Position-AI Engineer - Senior/Lead/Principal
Exp-3- 5yrs Senior; 5 - 8yrs Lead; 8+yrs Principal
Work Mode: Hybrid
Work Location: Whitefield ITPL
Position Summary
We are seeking an AI Engineer with 3–12 years of experience to design, build, and operationalize enterprise‑scale AI and Generative AI solutions in a fast‑moving business environment. This role requires strong hands‑on engineering capability, combined with architectural judgment and end‑to‑end ownership of AI systems.
The role focuses on production‑grade AI delivery, Generative AI platforms, Agentic AI systems, and MLOps/LLMOps practices, ensuring solutions are scalable, secure, cost‑effective, and well‑governed. A key expectation is the ability to rapidly convert business problems into AI‑enabled workflows, co‑pilot experiences, and intelligent automation using both code‑driven and low‑code/no‑code approaches.
Key Responsibilities
AI & Generative AI Engineering
- Design, develop, and deploy AI and Generative AI applications for enterprise use cases.
- Build and optimize LLM‑based solutions, including prompt engineering, context design, RAG pipelines, vector search, embeddings, and evaluation frameworks.
- Integrate foundation models (OpenAI, Anthropic, Gemini, and open‑source LLMs) into production systems with appropriate reliability, safety, and cost controls.
Agentic AI & Workflow Automation
- Design and implement agentic AI workflows, including single‑agent and multi‑agent systems, to solve complex business problems.

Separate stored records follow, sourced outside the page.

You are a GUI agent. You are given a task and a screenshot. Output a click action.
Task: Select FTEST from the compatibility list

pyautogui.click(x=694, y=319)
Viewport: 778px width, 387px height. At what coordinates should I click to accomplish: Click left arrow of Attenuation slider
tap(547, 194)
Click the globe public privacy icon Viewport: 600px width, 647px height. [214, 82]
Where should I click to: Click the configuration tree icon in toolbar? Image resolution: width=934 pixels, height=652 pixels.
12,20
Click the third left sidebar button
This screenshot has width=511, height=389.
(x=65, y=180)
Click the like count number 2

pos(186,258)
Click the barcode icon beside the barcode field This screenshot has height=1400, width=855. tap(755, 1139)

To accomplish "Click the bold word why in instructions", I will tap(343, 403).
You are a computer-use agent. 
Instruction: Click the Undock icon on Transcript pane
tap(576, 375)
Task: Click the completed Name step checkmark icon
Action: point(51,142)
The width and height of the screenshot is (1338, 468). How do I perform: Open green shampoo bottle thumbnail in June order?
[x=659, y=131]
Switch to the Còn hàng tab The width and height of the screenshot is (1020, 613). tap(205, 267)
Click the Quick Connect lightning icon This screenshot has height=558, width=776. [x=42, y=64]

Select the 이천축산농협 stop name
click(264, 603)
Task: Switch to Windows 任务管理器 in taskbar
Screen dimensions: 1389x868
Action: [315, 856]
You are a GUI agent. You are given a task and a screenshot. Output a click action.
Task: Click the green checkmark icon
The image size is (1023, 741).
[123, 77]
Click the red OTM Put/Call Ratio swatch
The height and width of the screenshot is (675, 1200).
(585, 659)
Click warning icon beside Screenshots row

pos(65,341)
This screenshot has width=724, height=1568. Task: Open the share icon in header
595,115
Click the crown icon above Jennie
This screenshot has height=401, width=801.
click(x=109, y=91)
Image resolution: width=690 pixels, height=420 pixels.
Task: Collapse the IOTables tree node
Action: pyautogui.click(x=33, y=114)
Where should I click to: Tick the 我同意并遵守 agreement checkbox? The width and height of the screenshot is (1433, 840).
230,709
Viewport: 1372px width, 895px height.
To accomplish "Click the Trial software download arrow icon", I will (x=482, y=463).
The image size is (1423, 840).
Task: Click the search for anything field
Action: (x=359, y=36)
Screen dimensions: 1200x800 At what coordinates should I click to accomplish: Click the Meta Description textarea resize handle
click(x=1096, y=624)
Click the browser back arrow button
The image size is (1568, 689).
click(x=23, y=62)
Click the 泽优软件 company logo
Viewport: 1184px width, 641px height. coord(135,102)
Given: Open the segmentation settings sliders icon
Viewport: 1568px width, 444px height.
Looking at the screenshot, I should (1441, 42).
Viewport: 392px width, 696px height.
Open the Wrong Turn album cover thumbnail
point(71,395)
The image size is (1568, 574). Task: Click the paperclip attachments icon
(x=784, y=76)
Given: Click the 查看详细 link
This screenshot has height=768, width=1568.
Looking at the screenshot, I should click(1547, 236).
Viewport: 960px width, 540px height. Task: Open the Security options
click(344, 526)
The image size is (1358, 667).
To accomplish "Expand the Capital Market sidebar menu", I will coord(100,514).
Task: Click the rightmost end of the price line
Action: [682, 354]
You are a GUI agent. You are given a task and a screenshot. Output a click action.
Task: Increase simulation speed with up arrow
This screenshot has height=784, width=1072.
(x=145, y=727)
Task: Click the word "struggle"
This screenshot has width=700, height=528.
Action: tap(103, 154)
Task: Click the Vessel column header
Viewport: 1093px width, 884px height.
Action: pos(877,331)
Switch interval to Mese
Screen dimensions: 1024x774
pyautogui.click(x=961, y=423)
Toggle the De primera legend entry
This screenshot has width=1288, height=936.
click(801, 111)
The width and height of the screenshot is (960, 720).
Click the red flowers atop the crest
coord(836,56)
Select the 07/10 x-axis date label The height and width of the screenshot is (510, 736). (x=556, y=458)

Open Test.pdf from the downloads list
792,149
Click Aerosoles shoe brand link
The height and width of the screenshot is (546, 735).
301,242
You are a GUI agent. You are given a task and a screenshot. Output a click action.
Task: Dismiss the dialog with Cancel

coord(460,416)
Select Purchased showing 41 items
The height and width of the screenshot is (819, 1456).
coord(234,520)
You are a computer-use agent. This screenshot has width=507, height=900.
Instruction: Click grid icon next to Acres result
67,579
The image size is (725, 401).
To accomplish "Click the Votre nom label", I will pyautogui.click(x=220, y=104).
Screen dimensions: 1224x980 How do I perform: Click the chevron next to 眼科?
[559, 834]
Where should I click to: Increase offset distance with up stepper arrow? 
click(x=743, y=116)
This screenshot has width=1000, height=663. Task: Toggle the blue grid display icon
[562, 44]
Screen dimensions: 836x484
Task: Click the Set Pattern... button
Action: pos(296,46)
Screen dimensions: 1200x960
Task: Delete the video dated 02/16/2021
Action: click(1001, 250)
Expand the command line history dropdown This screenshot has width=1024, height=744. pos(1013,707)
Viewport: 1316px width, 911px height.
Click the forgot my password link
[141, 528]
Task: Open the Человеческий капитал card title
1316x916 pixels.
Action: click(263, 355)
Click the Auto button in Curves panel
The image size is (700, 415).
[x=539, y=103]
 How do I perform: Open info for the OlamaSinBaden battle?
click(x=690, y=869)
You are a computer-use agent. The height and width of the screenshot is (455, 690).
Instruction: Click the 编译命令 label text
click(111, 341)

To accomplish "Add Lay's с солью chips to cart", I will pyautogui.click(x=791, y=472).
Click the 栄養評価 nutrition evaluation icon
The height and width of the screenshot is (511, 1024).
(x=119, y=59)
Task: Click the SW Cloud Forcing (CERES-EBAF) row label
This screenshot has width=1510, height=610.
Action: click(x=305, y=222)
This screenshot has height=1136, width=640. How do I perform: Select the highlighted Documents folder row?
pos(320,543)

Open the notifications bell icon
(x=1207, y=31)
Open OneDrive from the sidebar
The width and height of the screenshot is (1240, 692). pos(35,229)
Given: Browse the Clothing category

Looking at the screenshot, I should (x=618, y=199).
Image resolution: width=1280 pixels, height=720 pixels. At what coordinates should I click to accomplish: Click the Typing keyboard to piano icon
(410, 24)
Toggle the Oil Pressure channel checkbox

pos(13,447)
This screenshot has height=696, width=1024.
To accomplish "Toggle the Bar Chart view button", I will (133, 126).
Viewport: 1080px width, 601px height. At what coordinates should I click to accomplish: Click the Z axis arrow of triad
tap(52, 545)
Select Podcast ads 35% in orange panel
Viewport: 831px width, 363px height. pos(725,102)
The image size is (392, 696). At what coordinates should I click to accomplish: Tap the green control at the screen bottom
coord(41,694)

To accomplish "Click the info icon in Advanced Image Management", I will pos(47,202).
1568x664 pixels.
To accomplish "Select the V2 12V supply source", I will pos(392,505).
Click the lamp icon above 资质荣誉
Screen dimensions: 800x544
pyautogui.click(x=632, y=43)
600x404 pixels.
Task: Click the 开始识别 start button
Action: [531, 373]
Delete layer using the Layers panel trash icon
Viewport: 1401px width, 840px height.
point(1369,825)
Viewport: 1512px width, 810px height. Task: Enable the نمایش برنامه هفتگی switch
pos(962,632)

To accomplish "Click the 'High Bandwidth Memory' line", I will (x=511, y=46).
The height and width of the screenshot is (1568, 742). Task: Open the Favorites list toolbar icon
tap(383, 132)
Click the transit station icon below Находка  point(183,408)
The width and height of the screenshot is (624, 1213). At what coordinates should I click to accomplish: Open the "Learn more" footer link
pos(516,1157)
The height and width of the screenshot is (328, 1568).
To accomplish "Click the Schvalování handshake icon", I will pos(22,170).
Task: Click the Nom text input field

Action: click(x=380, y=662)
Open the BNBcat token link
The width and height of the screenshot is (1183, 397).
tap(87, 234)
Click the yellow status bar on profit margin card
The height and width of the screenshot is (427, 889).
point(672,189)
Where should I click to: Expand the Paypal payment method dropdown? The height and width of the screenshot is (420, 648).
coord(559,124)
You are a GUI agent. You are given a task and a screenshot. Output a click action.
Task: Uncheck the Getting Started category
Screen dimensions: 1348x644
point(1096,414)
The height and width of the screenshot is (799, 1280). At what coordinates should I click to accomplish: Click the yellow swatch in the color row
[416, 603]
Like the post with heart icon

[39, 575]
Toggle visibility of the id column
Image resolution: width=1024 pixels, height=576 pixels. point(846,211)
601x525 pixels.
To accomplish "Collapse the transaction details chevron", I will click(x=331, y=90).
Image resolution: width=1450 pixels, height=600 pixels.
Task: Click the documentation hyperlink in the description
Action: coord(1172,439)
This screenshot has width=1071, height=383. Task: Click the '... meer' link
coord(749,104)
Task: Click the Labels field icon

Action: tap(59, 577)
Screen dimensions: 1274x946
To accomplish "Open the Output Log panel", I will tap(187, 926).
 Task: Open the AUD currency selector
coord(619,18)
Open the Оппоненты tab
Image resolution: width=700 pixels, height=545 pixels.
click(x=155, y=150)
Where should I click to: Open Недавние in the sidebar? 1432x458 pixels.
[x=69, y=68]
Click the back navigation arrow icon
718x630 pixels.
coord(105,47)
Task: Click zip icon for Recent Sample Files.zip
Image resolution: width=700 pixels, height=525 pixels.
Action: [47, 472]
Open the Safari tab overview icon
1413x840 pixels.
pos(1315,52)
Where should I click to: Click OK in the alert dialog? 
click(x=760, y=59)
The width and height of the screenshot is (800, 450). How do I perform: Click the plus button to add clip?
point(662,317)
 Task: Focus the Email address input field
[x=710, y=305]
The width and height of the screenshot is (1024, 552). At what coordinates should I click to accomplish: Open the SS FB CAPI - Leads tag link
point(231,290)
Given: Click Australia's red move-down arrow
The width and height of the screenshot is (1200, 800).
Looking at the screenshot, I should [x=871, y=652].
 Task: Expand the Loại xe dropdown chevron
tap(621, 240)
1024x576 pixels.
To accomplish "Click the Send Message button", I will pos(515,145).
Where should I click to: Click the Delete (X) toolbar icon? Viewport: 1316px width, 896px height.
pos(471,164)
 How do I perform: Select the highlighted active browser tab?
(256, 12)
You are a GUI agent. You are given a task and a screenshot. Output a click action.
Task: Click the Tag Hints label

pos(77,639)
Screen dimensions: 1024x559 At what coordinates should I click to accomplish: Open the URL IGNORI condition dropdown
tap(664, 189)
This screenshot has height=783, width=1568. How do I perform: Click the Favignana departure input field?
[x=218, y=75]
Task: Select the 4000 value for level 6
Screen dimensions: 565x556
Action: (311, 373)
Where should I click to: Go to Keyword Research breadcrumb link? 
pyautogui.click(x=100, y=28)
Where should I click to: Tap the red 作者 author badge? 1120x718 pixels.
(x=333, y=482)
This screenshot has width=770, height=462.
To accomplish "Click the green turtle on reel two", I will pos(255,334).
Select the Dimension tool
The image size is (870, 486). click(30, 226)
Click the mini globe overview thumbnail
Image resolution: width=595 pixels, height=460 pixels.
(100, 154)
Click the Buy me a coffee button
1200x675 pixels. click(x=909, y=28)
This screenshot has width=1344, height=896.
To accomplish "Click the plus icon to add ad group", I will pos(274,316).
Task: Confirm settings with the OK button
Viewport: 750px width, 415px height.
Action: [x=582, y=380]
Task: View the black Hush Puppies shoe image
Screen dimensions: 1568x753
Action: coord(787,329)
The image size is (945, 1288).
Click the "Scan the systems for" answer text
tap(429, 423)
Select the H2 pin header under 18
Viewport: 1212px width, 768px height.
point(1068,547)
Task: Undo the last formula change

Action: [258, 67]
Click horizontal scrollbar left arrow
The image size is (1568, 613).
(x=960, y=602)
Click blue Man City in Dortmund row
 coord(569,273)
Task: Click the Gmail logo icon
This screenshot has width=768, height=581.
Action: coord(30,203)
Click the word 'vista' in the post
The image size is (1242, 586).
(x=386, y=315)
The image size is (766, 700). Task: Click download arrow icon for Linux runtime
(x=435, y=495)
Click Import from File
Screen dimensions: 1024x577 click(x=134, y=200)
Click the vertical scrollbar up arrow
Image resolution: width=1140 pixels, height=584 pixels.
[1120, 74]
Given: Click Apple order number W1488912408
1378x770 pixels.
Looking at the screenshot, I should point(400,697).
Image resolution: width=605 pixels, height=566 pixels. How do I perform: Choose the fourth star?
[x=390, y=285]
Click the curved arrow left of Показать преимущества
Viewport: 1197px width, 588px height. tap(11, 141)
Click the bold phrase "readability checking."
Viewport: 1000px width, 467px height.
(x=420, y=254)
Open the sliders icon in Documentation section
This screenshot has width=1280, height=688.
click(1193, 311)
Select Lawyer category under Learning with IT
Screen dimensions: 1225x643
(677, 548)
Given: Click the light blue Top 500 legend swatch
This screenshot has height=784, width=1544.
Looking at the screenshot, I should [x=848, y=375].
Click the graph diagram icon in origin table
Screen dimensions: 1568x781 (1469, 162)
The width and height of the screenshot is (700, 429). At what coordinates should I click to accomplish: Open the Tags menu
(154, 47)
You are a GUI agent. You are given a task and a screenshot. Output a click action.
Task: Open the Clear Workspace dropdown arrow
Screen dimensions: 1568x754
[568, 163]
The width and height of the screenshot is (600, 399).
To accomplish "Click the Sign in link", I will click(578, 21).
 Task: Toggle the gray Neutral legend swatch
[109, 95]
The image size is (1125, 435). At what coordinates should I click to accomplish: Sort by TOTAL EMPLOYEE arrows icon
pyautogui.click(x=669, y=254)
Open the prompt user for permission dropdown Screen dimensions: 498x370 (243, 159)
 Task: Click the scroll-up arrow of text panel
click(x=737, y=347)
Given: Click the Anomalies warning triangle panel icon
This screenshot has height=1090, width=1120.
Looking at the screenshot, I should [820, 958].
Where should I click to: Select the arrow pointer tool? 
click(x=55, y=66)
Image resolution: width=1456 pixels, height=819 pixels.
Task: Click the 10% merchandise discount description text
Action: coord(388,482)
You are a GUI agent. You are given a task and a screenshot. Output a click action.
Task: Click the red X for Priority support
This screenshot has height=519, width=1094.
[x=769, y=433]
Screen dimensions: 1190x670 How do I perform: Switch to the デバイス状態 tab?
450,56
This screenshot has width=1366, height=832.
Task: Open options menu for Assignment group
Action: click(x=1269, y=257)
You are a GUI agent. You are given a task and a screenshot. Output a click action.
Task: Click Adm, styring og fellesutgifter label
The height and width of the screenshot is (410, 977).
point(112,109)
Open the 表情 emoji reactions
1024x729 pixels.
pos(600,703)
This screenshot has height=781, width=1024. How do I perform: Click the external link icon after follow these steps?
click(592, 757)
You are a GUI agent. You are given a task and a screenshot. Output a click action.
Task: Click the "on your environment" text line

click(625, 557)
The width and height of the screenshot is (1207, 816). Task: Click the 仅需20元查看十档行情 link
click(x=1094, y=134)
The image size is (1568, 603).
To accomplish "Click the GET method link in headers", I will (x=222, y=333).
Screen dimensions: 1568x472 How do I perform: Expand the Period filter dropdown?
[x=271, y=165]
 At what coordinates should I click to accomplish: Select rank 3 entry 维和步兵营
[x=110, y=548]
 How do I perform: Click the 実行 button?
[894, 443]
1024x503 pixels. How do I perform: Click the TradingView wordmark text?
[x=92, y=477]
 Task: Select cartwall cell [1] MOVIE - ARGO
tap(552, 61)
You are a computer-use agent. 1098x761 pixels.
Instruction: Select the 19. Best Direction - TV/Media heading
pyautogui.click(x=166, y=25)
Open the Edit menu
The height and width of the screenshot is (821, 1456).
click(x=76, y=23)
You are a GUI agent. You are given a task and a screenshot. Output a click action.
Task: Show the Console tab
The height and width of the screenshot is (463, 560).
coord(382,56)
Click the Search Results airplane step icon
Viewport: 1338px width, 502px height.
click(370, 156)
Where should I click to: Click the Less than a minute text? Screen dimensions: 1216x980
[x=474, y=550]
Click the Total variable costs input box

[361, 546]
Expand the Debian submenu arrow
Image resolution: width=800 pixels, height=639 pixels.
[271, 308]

- Build autonomous and semi‑autonomous agent workflows with tool/function calling, orchestration logic, state management, and human‑in‑the‑loop controls.
- Create AI co‑work and co‑pilot solutions that augment business users and teams, enabling faster decision‑making and execution.
- Leverage low‑code / no‑code and orchestration platforms (e.g., Claude‑based workflows, n8n, similar automation tools) to rapidly assemble, iterate, and deploy AI‑powered workflows in high‑velocity environments.
MLOps & LLMOps
- Implement and maintain CI/CD pipelines for ML and LLM systems.
- Set up experiment tracking, model monitoring, drift detection, observability, and automated retraining pipelines.
- Enforce model governance, versioning, auditability, and lifecycle management aligned with enterprise standards.
Architecture & Collaboration
- Make sound AI architecture decisions, balancing performance, scalability, security, cost, and time‑to‑value.
- Collaborate closely with data, platform, cloud, security, and product teams to integrate AI into enterprise systems.
- Mentor junior engineers and review AI designs, patterns, and implementation approaches.
Required Skills & Experience
- 3–12 years of relevant experience in AI/ML engineering or applied AI development.
- Strong proficiency in Python and modern ML frameworks (PyTorch, TensorFlow).
- Hands‑on experience with Generative AI frameworks such as LangChain, LangGraph, LlamaIndex, Semantic Kernel.
- Experience with vector databases, cloud platforms (AWS, Azure, GCP), Docker, and Kubernetes.
- Practical exposure to MLOps/LLMOps tooling (MLflow, Kubeflow, Azure ML, SageMaker, etc.).
- Working knowledge of workflow automation and low‑code/no‑code platforms used for AI‑driven orchestration and rapid solution delivery.
Preferred Qualifications
- Experience building agentic AI systems, AI co‑pilots, or intelligent automation for enterprise workflows.
- Exposure to Responsible AI, governance, security, and observability practices.
- Cloud or AI certifications.
- Open‑source contributions or involvement in AI engineering communities.
Education
- B.Tech / B.E. in Computer Science, AI, Data Science, or related disciplines.
- Master's degree preferred.
Success Measures
- Successful deployment and adoption of AI and agentic workflow solutions.
- Reliability, performance, and cost efficiency of AI systems in production.
- Faster turnaround from business problem to AI solution in a dynamic environment.
- Quality, reuse, and scalability of AI platforms, workflows, and co‑pilot patterns delivered.
Why Join Us
- Build cutting‑edge AI across LLMs, agents, and intelligent workflows.
- Solve real, high‑impact business problems in a fast‑moving enterprise environment.
- Strong learning, growth, and technical leadership opportunities.
- Play a key role in enterprise AI transformation and adoption.